_WHAT THE TASK REQUIRES:_
Transcribe all of the data exactly, leaving nothing out.

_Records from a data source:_
┄┄┄┄┄┄┄┄┄┄

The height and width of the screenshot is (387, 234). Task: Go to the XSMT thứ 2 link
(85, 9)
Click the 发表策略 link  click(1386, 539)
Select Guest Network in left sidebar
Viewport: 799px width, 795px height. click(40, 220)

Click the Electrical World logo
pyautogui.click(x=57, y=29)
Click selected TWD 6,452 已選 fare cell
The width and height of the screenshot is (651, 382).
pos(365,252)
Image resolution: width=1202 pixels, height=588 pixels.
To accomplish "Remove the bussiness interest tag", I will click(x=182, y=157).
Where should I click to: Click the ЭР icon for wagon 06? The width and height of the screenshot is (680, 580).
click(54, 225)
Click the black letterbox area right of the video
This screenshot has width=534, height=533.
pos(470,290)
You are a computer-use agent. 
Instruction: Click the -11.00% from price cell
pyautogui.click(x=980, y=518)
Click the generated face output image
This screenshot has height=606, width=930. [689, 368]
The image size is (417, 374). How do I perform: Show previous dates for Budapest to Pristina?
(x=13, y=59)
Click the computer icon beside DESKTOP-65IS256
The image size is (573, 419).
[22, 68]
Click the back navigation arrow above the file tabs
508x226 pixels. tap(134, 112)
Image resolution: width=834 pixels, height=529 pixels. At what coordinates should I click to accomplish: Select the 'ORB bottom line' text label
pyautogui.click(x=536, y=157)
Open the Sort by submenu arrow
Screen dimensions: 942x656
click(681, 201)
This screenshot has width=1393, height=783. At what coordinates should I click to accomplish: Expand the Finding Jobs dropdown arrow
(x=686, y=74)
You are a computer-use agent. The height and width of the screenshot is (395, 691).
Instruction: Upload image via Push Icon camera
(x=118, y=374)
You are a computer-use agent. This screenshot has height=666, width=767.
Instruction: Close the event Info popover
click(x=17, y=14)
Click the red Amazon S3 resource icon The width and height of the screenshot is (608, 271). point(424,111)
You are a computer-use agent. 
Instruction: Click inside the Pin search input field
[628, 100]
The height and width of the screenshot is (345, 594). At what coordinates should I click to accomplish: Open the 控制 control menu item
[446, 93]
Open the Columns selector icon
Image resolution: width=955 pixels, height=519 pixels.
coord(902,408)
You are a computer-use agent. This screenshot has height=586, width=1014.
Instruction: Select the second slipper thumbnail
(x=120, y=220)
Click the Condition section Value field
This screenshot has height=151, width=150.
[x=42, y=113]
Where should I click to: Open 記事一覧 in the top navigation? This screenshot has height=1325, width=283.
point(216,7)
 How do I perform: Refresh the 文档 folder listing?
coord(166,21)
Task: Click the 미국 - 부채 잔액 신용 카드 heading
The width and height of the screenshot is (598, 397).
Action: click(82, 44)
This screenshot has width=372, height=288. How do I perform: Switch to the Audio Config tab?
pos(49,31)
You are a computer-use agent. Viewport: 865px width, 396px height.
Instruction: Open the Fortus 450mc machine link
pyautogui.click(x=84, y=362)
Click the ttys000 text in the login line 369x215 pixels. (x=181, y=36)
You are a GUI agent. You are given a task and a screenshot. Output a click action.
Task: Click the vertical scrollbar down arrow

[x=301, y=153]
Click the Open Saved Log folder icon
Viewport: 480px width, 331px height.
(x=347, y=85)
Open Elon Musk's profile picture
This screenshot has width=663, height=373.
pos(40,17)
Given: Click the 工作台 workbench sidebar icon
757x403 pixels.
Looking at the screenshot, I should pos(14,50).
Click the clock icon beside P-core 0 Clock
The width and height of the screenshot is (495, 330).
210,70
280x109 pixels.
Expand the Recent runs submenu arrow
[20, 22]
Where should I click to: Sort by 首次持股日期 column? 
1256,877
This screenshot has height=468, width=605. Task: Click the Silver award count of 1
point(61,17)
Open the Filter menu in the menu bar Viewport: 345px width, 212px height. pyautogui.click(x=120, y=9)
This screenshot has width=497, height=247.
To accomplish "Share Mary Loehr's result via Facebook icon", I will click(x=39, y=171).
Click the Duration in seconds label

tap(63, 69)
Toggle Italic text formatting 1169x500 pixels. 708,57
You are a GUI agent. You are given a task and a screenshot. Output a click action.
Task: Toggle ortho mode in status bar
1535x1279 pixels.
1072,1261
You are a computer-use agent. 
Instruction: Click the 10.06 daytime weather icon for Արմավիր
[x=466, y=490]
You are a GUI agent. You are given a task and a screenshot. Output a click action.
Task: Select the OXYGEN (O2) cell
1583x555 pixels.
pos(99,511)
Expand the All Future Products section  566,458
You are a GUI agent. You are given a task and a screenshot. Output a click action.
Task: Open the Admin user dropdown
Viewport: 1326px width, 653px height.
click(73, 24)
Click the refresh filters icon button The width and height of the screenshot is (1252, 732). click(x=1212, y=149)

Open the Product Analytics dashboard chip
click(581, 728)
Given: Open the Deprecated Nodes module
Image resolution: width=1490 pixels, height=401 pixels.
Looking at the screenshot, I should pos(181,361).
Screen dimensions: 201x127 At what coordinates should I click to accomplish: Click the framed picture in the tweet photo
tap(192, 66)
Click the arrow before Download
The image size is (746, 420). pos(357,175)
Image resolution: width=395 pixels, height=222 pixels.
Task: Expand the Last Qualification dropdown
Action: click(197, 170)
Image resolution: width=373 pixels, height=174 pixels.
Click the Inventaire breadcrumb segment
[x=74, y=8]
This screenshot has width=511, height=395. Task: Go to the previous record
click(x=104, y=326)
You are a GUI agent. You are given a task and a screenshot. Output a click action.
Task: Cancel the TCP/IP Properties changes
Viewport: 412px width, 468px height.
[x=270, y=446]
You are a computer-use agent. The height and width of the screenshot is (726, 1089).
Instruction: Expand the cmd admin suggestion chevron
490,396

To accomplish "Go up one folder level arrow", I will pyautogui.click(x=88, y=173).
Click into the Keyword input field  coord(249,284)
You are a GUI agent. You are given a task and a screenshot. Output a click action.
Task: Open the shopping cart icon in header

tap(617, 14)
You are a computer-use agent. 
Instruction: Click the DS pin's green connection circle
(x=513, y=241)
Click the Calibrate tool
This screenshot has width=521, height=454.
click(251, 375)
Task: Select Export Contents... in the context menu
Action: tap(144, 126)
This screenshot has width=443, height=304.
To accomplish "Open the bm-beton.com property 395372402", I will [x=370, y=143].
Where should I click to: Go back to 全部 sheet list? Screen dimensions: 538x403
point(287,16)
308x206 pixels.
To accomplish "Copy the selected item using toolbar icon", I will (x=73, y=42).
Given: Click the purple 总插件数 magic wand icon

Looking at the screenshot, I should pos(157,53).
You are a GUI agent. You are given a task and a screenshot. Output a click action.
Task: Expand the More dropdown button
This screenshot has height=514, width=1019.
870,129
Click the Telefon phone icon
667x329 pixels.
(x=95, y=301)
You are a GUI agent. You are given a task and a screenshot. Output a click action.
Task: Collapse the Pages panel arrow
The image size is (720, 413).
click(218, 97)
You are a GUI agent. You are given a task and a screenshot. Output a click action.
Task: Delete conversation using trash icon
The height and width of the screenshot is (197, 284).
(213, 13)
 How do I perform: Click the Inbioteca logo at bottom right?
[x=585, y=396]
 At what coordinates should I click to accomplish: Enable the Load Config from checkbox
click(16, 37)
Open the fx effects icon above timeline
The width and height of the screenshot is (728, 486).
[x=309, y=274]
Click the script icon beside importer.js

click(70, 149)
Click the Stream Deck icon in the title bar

┄┄┄┄┄┄┄┄┄┄

_ANSWER BOX:_
The height and width of the screenshot is (387, 234). Task: Go to the XSMT thứ 2 link
(85, 9)
Click the 发表策略 link  click(1386, 539)
Select Guest Network in left sidebar
Viewport: 799px width, 795px height. click(40, 220)

Click the Electrical World logo
pyautogui.click(x=57, y=29)
Click selected TWD 6,452 已選 fare cell
The width and height of the screenshot is (651, 382).
pos(365,252)
Image resolution: width=1202 pixels, height=588 pixels.
To accomplish "Remove the bussiness interest tag", I will click(x=182, y=157).
Where should I click to: Click the ЭР icon for wagon 06? The width and height of the screenshot is (680, 580).
click(54, 225)
Click the black letterbox area right of the video
This screenshot has width=534, height=533.
pos(470,290)
You are a computer-use agent. 
Instruction: Click the -11.00% from price cell
pyautogui.click(x=980, y=518)
Click the generated face output image
This screenshot has height=606, width=930. [689, 368]
The image size is (417, 374). How do I perform: Show previous dates for Budapest to Pristina?
(x=13, y=59)
Click the computer icon beside DESKTOP-65IS256
The image size is (573, 419).
[22, 68]
Click the back navigation arrow above the file tabs
508x226 pixels. tap(134, 112)
Image resolution: width=834 pixels, height=529 pixels. At what coordinates should I click to accomplish: Select the 'ORB bottom line' text label
pyautogui.click(x=536, y=157)
Open the Sort by submenu arrow
Screen dimensions: 942x656
click(681, 201)
This screenshot has width=1393, height=783. At what coordinates should I click to accomplish: Expand the Finding Jobs dropdown arrow
(x=686, y=74)
You are a computer-use agent. The height and width of the screenshot is (395, 691).
Instruction: Upload image via Push Icon camera
(x=118, y=374)
You are a computer-use agent. This screenshot has height=666, width=767.
Instruction: Close the event Info popover
click(x=17, y=14)
Click the red Amazon S3 resource icon The width and height of the screenshot is (608, 271). point(424,111)
You are a computer-use agent. 
Instruction: Click inside the Pin search input field
[628, 100]
The height and width of the screenshot is (345, 594). At what coordinates should I click to accomplish: Open the 控制 control menu item
[446, 93]
Open the Columns selector icon
Image resolution: width=955 pixels, height=519 pixels.
coord(902,408)
You are a computer-use agent. This screenshot has height=586, width=1014.
Instruction: Select the second slipper thumbnail
(x=120, y=220)
Click the Condition section Value field
This screenshot has height=151, width=150.
[x=42, y=113]
Where should I click to: Open 記事一覧 in the top navigation? This screenshot has height=1325, width=283.
point(216,7)
 How do I perform: Refresh the 文档 folder listing?
coord(166,21)
Task: Click the 미국 - 부채 잔액 신용 카드 heading
The width and height of the screenshot is (598, 397).
Action: click(82, 44)
This screenshot has width=372, height=288. How do I perform: Switch to the Audio Config tab?
pos(49,31)
You are a computer-use agent. Viewport: 865px width, 396px height.
Instruction: Open the Fortus 450mc machine link
pyautogui.click(x=84, y=362)
Click the ttys000 text in the login line 369x215 pixels. (x=181, y=36)
You are a GUI agent. You are given a task and a screenshot. Output a click action.
Task: Click the vertical scrollbar down arrow

[x=301, y=153]
Click the Open Saved Log folder icon
Viewport: 480px width, 331px height.
(x=347, y=85)
Open Elon Musk's profile picture
This screenshot has width=663, height=373.
pos(40,17)
Given: Click the 工作台 workbench sidebar icon
757x403 pixels.
Looking at the screenshot, I should pos(14,50).
Click the clock icon beside P-core 0 Clock
The width and height of the screenshot is (495, 330).
210,70
280x109 pixels.
Expand the Recent runs submenu arrow
[20, 22]
Where should I click to: Sort by 首次持股日期 column? 
1256,877
This screenshot has height=468, width=605. Task: Click the Silver award count of 1
point(61,17)
Open the Filter menu in the menu bar Viewport: 345px width, 212px height. pyautogui.click(x=120, y=9)
This screenshot has width=497, height=247.
To accomplish "Share Mary Loehr's result via Facebook icon", I will click(x=39, y=171).
Click the Duration in seconds label

tap(63, 69)
Toggle Italic text formatting 1169x500 pixels. 708,57
You are a GUI agent. You are given a task and a screenshot. Output a click action.
Task: Toggle ortho mode in status bar
1535x1279 pixels.
1072,1261
You are a computer-use agent. 
Instruction: Click the 10.06 daytime weather icon for Արմավիր
[x=466, y=490]
You are a GUI agent. You are given a task and a screenshot. Output a click action.
Task: Select the OXYGEN (O2) cell
1583x555 pixels.
pos(99,511)
Expand the All Future Products section  566,458
You are a GUI agent. You are given a task and a screenshot. Output a click action.
Task: Open the Admin user dropdown
Viewport: 1326px width, 653px height.
click(73, 24)
Click the refresh filters icon button The width and height of the screenshot is (1252, 732). click(x=1212, y=149)

Open the Product Analytics dashboard chip
click(581, 728)
Given: Open the Deprecated Nodes module
Image resolution: width=1490 pixels, height=401 pixels.
Looking at the screenshot, I should pos(181,361).
Screen dimensions: 201x127 At what coordinates should I click to accomplish: Click the framed picture in the tweet photo
tap(192, 66)
Click the arrow before Download
The image size is (746, 420). pos(357,175)
Image resolution: width=395 pixels, height=222 pixels.
Task: Expand the Last Qualification dropdown
Action: click(197, 170)
Image resolution: width=373 pixels, height=174 pixels.
Click the Inventaire breadcrumb segment
[x=74, y=8]
This screenshot has width=511, height=395. Task: Go to the previous record
click(x=104, y=326)
You are a GUI agent. You are given a task and a screenshot. Output a click action.
Task: Cancel the TCP/IP Properties changes
Viewport: 412px width, 468px height.
[x=270, y=446]
You are a computer-use agent. The height and width of the screenshot is (726, 1089).
Instruction: Expand the cmd admin suggestion chevron
490,396

To accomplish "Go up one folder level arrow", I will pyautogui.click(x=88, y=173).
Click into the Keyword input field  coord(249,284)
You are a GUI agent. You are given a task and a screenshot. Output a click action.
Task: Open the shopping cart icon in header

tap(617, 14)
You are a computer-use agent. 
Instruction: Click the DS pin's green connection circle
(x=513, y=241)
Click the Calibrate tool
This screenshot has width=521, height=454.
click(251, 375)
Task: Select Export Contents... in the context menu
Action: tap(144, 126)
This screenshot has width=443, height=304.
To accomplish "Open the bm-beton.com property 395372402", I will [x=370, y=143].
Where should I click to: Go back to 全部 sheet list? Screen dimensions: 538x403
point(287,16)
308x206 pixels.
To accomplish "Copy the selected item using toolbar icon", I will (x=73, y=42).
Given: Click the purple 总插件数 magic wand icon

Looking at the screenshot, I should pos(157,53).
You are a GUI agent. You are given a task and a screenshot. Output a click action.
Task: Expand the More dropdown button
This screenshot has height=514, width=1019.
870,129
Click the Telefon phone icon
667x329 pixels.
(x=95, y=301)
You are a GUI agent. You are given a task and a screenshot. Output a click action.
Task: Collapse the Pages panel arrow
The image size is (720, 413).
click(218, 97)
You are a GUI agent. You are given a task and a screenshot. Output a click action.
Task: Delete conversation using trash icon
The height and width of the screenshot is (197, 284).
(213, 13)
 How do I perform: Click the Inbioteca logo at bottom right?
[x=585, y=396]
 At what coordinates should I click to accomplish: Enable the Load Config from checkbox
click(16, 37)
Open the fx effects icon above timeline
The width and height of the screenshot is (728, 486).
[x=309, y=274]
Click the script icon beside importer.js

click(70, 149)
Click the Stream Deck icon in the title bar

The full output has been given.